Posted February. 07, 2007 07:05,   

한국어

Yesterday, 23 Uri Party lawmakers including former floor leader Kim Han-gil and former policy chief Kang Bong-kyun deserted their party. At a press conference, they bowed as a token of repentance and resolved to start anew, saying, “We are leaving the party to create the much-anticipated people`s integrated new party.” However, it doesn’t take a genius to know the real reason why they left: to distance themselves from the hugely unpopular president and to avoid responsibility for the failed polices of the current government.

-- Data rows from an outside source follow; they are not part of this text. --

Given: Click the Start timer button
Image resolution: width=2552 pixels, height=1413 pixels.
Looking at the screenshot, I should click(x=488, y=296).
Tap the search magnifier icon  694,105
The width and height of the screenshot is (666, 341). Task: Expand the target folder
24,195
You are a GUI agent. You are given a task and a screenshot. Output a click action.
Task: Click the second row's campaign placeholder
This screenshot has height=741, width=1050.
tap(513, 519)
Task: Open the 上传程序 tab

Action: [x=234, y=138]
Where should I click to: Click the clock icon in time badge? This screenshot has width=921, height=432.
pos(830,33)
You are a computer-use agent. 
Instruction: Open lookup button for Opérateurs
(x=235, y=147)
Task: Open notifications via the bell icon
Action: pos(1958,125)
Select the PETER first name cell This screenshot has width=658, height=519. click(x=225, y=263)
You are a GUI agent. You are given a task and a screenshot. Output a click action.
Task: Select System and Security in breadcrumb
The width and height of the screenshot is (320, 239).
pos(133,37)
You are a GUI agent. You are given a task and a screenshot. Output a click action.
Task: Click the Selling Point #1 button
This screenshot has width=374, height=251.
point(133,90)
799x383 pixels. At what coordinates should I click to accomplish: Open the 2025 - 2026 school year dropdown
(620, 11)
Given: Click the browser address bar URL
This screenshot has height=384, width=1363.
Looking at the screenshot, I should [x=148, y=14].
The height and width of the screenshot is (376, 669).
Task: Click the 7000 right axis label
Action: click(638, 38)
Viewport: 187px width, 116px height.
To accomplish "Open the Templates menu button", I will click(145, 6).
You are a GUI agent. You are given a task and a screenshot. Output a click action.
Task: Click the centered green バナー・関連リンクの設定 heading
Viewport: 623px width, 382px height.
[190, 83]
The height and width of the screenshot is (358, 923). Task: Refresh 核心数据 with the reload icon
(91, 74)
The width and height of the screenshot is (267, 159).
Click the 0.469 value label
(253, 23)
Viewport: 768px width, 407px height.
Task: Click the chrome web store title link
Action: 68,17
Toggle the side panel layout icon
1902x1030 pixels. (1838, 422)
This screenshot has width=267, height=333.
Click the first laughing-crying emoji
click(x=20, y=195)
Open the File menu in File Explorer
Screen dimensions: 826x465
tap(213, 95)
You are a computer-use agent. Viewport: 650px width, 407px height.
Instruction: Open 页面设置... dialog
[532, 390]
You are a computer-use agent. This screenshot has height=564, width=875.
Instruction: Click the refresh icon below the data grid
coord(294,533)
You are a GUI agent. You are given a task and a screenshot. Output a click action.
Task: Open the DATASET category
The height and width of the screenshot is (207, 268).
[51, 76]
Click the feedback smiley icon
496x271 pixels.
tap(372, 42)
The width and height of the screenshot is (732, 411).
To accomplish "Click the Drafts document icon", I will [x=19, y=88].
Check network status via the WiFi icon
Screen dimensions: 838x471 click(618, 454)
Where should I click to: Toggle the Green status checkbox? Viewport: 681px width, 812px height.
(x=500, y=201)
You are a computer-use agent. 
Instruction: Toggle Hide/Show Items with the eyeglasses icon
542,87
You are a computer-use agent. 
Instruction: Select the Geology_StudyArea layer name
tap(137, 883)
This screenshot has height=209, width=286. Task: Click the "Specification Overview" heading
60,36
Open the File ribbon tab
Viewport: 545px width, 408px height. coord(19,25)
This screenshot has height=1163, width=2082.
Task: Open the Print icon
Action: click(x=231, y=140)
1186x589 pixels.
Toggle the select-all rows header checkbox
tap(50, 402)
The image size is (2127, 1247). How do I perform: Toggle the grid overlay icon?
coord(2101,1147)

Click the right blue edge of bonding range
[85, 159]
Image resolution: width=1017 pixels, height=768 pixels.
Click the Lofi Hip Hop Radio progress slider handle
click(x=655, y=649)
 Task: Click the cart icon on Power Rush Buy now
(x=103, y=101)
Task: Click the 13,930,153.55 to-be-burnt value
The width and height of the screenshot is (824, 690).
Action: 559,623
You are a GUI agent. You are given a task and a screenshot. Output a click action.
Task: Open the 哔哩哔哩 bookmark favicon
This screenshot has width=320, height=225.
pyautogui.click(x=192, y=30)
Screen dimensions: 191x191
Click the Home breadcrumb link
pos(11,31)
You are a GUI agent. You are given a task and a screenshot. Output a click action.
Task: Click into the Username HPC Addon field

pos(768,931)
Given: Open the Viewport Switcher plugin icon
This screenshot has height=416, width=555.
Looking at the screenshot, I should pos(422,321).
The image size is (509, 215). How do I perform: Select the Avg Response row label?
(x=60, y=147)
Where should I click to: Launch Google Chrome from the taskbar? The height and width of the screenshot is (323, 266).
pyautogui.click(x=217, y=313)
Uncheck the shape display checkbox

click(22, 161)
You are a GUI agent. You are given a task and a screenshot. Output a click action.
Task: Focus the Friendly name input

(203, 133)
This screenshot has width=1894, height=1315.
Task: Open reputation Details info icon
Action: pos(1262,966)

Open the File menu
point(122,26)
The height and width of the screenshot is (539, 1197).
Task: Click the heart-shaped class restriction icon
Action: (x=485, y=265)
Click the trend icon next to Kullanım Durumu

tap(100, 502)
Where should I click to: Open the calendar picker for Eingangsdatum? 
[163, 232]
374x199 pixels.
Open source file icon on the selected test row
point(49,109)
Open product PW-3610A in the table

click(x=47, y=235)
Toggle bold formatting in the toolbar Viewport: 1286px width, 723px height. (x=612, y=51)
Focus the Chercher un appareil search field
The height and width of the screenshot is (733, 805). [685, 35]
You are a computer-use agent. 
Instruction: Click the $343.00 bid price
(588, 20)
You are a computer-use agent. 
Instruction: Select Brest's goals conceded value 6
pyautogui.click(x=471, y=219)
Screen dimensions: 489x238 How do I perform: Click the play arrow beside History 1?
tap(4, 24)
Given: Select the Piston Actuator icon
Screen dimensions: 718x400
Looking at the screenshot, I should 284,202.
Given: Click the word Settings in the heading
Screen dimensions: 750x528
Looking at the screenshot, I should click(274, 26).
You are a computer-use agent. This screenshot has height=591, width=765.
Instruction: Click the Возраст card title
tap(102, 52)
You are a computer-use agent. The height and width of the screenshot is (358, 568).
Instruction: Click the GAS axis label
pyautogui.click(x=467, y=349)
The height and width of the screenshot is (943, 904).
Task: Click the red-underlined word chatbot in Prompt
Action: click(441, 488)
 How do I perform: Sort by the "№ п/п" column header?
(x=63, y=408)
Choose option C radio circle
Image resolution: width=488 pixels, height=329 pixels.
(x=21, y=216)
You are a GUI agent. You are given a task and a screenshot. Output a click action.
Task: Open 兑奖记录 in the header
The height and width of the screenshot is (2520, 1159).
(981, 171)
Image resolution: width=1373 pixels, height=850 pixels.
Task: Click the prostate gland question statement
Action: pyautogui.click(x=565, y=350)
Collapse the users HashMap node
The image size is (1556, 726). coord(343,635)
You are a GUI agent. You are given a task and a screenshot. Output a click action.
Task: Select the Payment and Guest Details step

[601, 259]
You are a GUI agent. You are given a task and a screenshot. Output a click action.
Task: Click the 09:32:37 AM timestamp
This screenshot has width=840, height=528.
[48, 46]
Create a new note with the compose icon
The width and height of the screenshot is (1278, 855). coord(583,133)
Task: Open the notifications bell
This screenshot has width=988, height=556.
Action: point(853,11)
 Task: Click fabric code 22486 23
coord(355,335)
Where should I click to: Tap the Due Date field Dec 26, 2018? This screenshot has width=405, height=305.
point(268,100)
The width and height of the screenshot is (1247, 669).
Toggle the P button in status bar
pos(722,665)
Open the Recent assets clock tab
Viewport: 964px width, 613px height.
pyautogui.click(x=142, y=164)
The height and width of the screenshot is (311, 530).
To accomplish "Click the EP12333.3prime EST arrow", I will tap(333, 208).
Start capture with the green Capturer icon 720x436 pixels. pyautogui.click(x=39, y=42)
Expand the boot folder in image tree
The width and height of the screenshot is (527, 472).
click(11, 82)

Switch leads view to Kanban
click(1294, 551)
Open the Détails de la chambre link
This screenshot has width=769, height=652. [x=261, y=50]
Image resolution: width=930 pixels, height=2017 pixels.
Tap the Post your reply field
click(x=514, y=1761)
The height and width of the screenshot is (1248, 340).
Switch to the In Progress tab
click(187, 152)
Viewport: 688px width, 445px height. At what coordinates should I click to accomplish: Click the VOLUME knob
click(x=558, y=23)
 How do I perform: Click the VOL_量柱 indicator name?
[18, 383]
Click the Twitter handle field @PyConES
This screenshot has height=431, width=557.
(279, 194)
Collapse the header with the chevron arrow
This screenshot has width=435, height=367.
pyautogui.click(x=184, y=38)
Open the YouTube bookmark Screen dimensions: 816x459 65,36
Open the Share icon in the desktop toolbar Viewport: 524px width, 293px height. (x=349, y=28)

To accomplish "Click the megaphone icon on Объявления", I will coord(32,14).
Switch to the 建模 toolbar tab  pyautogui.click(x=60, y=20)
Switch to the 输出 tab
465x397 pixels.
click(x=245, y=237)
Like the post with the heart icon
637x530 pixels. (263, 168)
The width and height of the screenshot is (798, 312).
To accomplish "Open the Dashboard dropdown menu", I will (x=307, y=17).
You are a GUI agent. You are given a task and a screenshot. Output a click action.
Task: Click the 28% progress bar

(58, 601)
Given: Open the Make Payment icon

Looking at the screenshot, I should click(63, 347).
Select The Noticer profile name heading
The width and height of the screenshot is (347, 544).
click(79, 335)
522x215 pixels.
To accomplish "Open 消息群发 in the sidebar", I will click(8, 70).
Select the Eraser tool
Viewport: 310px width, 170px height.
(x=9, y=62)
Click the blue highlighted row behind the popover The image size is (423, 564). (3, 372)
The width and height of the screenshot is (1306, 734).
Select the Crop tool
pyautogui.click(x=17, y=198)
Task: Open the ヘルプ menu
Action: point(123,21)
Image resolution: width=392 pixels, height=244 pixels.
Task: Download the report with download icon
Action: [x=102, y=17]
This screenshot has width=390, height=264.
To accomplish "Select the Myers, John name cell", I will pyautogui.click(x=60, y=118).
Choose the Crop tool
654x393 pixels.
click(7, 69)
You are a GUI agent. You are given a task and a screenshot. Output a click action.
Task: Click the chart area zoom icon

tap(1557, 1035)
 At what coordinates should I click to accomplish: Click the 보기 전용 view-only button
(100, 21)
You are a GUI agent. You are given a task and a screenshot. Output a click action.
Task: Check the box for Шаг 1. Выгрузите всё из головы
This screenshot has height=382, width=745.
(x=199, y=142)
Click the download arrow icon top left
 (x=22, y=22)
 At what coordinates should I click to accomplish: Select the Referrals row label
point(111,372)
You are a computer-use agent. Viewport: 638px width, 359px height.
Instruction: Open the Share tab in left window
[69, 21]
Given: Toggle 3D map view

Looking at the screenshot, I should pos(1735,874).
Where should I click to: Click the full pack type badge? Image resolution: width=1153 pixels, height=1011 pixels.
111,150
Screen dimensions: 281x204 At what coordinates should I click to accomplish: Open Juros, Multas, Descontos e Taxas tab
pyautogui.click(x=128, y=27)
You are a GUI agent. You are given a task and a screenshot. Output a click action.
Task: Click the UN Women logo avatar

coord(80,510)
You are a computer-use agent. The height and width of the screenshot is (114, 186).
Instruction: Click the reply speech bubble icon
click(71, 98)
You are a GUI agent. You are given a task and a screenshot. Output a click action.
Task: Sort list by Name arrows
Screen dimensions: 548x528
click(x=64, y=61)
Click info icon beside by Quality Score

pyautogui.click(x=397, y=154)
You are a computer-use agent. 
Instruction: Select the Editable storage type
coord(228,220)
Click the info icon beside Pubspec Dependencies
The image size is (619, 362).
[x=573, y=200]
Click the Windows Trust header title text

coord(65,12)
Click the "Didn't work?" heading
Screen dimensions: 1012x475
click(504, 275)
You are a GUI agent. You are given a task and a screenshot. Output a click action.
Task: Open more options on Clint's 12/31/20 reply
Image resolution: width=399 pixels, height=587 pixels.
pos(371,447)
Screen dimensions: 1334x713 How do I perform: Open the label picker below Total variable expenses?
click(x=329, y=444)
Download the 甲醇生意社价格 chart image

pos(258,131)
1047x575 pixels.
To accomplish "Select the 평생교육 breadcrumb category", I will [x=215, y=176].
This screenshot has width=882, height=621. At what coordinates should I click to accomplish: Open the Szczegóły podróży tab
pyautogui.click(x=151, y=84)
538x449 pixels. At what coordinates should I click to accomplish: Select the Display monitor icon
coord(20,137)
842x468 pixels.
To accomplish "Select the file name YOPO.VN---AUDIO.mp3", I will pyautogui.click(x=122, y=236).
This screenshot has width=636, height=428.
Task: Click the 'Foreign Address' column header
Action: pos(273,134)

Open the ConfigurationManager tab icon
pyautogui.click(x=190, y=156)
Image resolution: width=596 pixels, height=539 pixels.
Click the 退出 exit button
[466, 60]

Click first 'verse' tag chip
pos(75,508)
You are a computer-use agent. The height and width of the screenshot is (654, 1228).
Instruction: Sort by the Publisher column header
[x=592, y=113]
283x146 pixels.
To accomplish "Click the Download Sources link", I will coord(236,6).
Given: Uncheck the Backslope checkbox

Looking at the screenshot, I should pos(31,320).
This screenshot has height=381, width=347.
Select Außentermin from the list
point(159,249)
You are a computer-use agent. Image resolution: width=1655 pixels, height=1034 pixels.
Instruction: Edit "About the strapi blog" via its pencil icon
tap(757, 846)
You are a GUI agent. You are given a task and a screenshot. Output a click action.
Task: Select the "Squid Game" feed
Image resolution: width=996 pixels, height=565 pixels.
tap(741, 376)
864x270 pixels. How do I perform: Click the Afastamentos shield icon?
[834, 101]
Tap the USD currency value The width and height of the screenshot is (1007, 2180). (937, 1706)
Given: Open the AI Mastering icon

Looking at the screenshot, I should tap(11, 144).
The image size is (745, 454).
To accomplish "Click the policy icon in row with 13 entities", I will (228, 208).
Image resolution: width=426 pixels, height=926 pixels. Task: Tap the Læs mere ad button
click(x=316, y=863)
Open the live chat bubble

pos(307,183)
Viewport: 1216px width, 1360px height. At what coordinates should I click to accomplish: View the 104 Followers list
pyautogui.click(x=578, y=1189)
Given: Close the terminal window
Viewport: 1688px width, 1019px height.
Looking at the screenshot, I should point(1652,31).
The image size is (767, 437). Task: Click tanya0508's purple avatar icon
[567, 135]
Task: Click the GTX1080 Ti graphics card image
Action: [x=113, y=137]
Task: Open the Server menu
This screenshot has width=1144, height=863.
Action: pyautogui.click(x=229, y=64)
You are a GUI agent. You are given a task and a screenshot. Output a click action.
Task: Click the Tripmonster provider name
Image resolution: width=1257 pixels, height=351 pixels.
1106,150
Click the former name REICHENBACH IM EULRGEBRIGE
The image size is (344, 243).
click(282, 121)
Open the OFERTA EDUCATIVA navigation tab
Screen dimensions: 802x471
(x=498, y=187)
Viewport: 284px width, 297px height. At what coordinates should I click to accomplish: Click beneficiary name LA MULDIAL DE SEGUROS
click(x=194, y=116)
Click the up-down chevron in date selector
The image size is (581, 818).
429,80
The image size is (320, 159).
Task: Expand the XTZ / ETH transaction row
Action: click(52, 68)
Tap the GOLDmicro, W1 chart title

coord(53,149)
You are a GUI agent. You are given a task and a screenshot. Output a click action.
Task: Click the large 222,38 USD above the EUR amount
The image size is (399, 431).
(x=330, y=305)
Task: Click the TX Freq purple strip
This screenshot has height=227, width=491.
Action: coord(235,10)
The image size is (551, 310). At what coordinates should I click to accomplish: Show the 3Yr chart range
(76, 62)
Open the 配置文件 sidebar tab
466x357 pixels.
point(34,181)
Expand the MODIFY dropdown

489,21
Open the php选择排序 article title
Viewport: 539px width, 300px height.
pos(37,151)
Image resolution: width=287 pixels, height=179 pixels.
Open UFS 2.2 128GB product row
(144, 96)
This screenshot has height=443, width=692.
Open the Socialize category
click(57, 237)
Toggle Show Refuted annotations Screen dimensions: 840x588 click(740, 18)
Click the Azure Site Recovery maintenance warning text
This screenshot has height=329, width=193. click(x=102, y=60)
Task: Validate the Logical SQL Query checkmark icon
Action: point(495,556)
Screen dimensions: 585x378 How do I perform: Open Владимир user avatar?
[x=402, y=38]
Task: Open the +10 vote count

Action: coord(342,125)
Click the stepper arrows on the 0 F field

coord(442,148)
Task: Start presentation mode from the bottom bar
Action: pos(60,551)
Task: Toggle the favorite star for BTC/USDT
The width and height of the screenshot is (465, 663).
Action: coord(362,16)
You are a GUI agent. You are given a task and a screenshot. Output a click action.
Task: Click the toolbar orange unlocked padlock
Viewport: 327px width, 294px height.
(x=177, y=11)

Thus far, 29 lawmakers have quit the party including the six who left before yesterday, costing the party its parliamentary majority that it won in the 17th general elections in April 2004. Although their methodology is different, they have the same goal: forming a new party to fight the Grand National Party. It is said that the defectors have already tried to recruit figures from outside the political circle. They are trying to look different by merely changing the party name.

Former Uri Party chairman Chung Dong-young, who is likely to defect, said, “Let’s meet as an integrated new party.” He will desert the party if his faction is at odds with the pro-Roh faction over creating a new party after the national convention scheduled on February 14. He made no bones about his intention to join the defectors if things don’t turn out very well. What’s going on within the ruling party is like a repeat of a farce during the last presidential election in 2002 when lawmakers from the Millennium Democratic Party (MDP) left their party en masse in an effort to put pressure on then-candidate Roh Moo-hyun, who was reluctant to forge a united front with candidate Chung Mong-jun.

At a luncheon meeting yesterday with Uri Party leadership and an ad hoc committee for constitutional amendment, President Roh criticized the defectors, saying, “Defection will not work. Those who desert the party cannot be successful lawmakers.” His remark has only fueled the controversy. He seemed to forget the fact that he himself left the MDP three years ago and that his claim of “growth from the outside” divided his party last summer.

The general public pays billions of won in subsidies whenever these “defectors” form a new political party. It is no wonder that some talk about the overhauling of the subsidizing culture. And others even say that lawmakers should be deprived of their position when they quit their party.

Politicians tend to take the public too lightly and to take taxpayers’ money for granted. And this flies in the face of the motto the Uri Party adopted when it was launched. Uri Party lawmakers should think about this before leaving.